I haven't put mine under the tap, think the problem was coffee getting in the battery from drip tray, anyway coffee hit said send them back and they'll have a look,

Fingers crossed will get a replacement if they can't be fixed


----------



## Dallah (Jan 31, 2015)

Retailer has offered a replacement so they are standing behind the product at least. Even after explaining exactly what I did so they do expect them to be able to handle a rinse of water.

Having good said that, no more rinsing.


----------



## Dallah (Jan 31, 2015)

Checked it before packing up to send. It's working fine now. Not sure to return for replacement or not now.


----------



## JKK (Feb 19, 2014)

My Brewista scales stopped working this week.

I opened them up, and the battery connector was competely rusted, and fell apart !

I did not put my scales under running water.


----------



## Jon (Dec 3, 2010)

JKK said:


> My Brewista scales stopped working this week.
> 
> I opened them up, and the battery connector was competely rusted, and fell apart !
> 
> I did not put my scales under running water.


Send them back!

(The moisture/steam from the drip tray can get into them.)


----------



## Flibster (Aug 15, 2010)

Mine just started changing the displayed weight by up to 10g up or down. Never got wet as they were underneath a grinder. To be fair, Coffeehit replaced they straight away.

Hopefully the new version that's coming soon will be better all round, not that the current version is bad, just seems a bit unreliable.


----------



## JKK (Feb 19, 2014)

Jon said:


> Send them back!
> 
> (The moisture/steam from the drip tray can get into them.)


I have contacted the Amazon shop I bought them from.

They will replace them, but with a different scale.

They said they have had too many problems with the Brewista scales.

A shame as I like the design of the Brewista ( visually ).

The replacement Bonavita is big, ugly and has my worst nightmare - blue LED backlighting !!! :-o


----------



## dsc (Jun 7, 2013)

I have no idea why someone can't simply make a silicone coated scale with a water proof battery cover IP rated and all. Can't be that difficult or pricey

T.


----------



## jlarkin (Apr 26, 2015)

dsc said:


> I have no idea why someone can't simply make a silicone coated scale with a water proof battery cover IP rated and all. Can't be that difficult or pricey
> 
> T.


Get on it, Tom?


----------



## hotmetal (Oct 31, 2013)

I quite agree, and I'm amazed no one has realised there's a market for it given how coffee is so popular these days. And without an auto-off (or at least a sensible wait period). Looks like we're stuck with ebay cheapies and a freezer bag, or a set of Lunars!


----------



## Dylan (Dec 5, 2011)

My brewisters died the other day.

It says something about the lack of any competition that I bought a cheapo set and am waiting for the Brewista 2 to come out, despite the seriously spotty performance of the first lot of em.

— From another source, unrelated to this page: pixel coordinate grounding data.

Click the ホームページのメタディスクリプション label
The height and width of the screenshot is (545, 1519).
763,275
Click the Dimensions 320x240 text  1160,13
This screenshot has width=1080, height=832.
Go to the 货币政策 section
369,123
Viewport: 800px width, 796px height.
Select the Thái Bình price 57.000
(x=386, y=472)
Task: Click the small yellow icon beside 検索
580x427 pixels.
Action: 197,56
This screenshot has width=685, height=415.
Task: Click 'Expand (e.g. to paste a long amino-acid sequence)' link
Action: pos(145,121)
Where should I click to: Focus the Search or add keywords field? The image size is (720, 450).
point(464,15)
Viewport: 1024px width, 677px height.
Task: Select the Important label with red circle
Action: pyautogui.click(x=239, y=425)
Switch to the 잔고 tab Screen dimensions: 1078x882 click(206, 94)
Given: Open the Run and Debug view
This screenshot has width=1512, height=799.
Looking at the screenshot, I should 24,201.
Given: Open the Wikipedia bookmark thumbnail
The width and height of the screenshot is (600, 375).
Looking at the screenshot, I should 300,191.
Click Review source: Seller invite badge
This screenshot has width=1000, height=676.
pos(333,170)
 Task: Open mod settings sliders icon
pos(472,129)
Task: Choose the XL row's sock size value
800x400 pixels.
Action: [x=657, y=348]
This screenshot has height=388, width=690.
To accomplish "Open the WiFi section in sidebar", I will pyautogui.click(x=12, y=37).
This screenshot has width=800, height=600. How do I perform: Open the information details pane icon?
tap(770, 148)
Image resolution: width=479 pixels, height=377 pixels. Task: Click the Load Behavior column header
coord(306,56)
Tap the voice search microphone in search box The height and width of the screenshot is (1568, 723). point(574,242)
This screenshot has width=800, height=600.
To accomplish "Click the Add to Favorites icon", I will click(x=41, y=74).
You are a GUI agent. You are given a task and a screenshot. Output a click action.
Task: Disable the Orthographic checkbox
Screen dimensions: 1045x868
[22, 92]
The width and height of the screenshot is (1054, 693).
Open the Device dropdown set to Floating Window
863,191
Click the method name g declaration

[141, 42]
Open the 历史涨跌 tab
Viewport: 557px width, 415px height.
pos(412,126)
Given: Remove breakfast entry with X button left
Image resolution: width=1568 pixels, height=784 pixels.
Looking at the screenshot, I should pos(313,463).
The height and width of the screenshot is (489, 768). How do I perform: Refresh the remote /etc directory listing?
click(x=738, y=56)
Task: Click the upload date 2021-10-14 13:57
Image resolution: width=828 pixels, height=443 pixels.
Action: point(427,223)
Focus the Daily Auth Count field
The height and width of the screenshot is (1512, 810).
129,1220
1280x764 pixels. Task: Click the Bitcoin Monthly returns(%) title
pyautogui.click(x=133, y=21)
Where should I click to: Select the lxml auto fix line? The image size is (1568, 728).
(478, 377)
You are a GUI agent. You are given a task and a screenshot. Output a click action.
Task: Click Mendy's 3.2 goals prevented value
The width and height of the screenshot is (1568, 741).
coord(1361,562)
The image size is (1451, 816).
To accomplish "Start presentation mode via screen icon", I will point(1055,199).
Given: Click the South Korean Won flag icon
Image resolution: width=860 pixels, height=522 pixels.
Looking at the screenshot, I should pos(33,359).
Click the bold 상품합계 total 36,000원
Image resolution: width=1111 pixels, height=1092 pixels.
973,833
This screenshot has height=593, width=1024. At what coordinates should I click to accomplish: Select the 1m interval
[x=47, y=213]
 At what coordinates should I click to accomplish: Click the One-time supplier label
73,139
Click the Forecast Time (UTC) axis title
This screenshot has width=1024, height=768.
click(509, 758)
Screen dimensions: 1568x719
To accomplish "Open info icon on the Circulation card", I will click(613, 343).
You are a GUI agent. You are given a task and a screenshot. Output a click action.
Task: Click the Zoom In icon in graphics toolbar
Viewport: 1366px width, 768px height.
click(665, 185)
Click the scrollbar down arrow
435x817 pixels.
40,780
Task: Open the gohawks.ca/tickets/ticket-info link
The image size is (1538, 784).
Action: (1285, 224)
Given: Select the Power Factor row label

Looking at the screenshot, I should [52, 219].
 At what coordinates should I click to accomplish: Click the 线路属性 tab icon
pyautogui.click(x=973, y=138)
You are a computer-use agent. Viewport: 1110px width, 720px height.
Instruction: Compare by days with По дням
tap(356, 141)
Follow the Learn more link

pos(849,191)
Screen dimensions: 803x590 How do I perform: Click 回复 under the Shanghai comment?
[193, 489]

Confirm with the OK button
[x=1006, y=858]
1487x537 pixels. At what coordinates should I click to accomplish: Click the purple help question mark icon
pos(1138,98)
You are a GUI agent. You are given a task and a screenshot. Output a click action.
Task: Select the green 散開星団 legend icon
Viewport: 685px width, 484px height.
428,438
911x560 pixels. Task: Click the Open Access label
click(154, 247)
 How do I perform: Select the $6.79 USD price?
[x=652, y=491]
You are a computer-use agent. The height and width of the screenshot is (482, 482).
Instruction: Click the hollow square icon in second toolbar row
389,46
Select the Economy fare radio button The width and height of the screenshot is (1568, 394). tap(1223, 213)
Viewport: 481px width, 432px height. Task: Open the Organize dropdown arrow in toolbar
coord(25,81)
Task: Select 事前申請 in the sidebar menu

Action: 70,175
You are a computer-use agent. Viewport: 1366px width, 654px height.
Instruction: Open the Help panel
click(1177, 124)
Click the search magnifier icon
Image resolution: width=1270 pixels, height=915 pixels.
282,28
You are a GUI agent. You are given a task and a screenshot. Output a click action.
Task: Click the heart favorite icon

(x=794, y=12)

I'm most surprised that the chinese copied the PUSH/Mahlgut mere months after they came to market (or were announced in PUSH's case) but haven't managed to churn out a cheap scale with a timer on it yet.


----------



## Milanski (Oct 10, 2013)

Perhaps there's a difference in build quality quality between batches. I bought a set of the first batch that came from Coffee Hit and they're still running fine. I even gave them a quick rinse before all the reports started coming in. Strictly wipe-down only from then.


----------



## Jon (Dec 3, 2010)

Milanski said:


> Perhaps there's a difference in build quality quality between batches. I bought a set of the first batch that came from Coffee Hit and they're still running fine. I even gave them a quick rinse before all the reports started coming in. Strictly wipe-down only from then.


Mine were pre order (early batch presumably) and died quickly!


----------



## Milanski (Oct 10, 2013)

Jon said:


> Mine were pre order (early batch presumably) and died quickly!


Mine were also pre-order. Looks like luck of the draw then.

Do we really need to spend £190 for some Lunars?? I refuse (at least for now).

Def a niche right there...


----------



## Jon (Dec 3, 2010)

Milanski said:


> Mine were also pre-order. Looks like luck of the draw then.
> 
> Do we really need to spend £190 for some Lunars?? I refuse (at least for now).
> 
> Def a niche right there...


I'm back to the £4.50 eBay jobbies!


----------



## Milanski (Oct 10, 2013)

Jon said:


> I'm back to the £4.50 eBay jobbies!


42.22 of those for the price of a lunar!


----------



## Jon (Dec 3, 2010)

Milanski said:


> 42.22 of those for the price of a lunar!


I'm on my eighth I'd guess!


----------



## Milanski (Oct 10, 2013)

Landfill is filling up...


----------



## Jon (Dec 3, 2010)

Milanski said:


> Landfill is filling up...


I burn them...

(I don't)


----------



## Drewster (Dec 1, 2013)

Jon said:


> I burn them...


It's not witchcraft you know!!!


----------



## Jon (Dec 3, 2010)

Drewster said:


> It's not witchcraft you know!!!


Are you sure?

I dunked them in water and they didn't die immediately* so could be.

*took a week or so.


----------



## Dylan (Dec 5, 2011)

Mine was the first batch, they started random losing a gram (which may have been a low battery) a few weeks back and then just died.

I was missing a screw to the battery compartment however so maybe they got a bit wet inside.


----------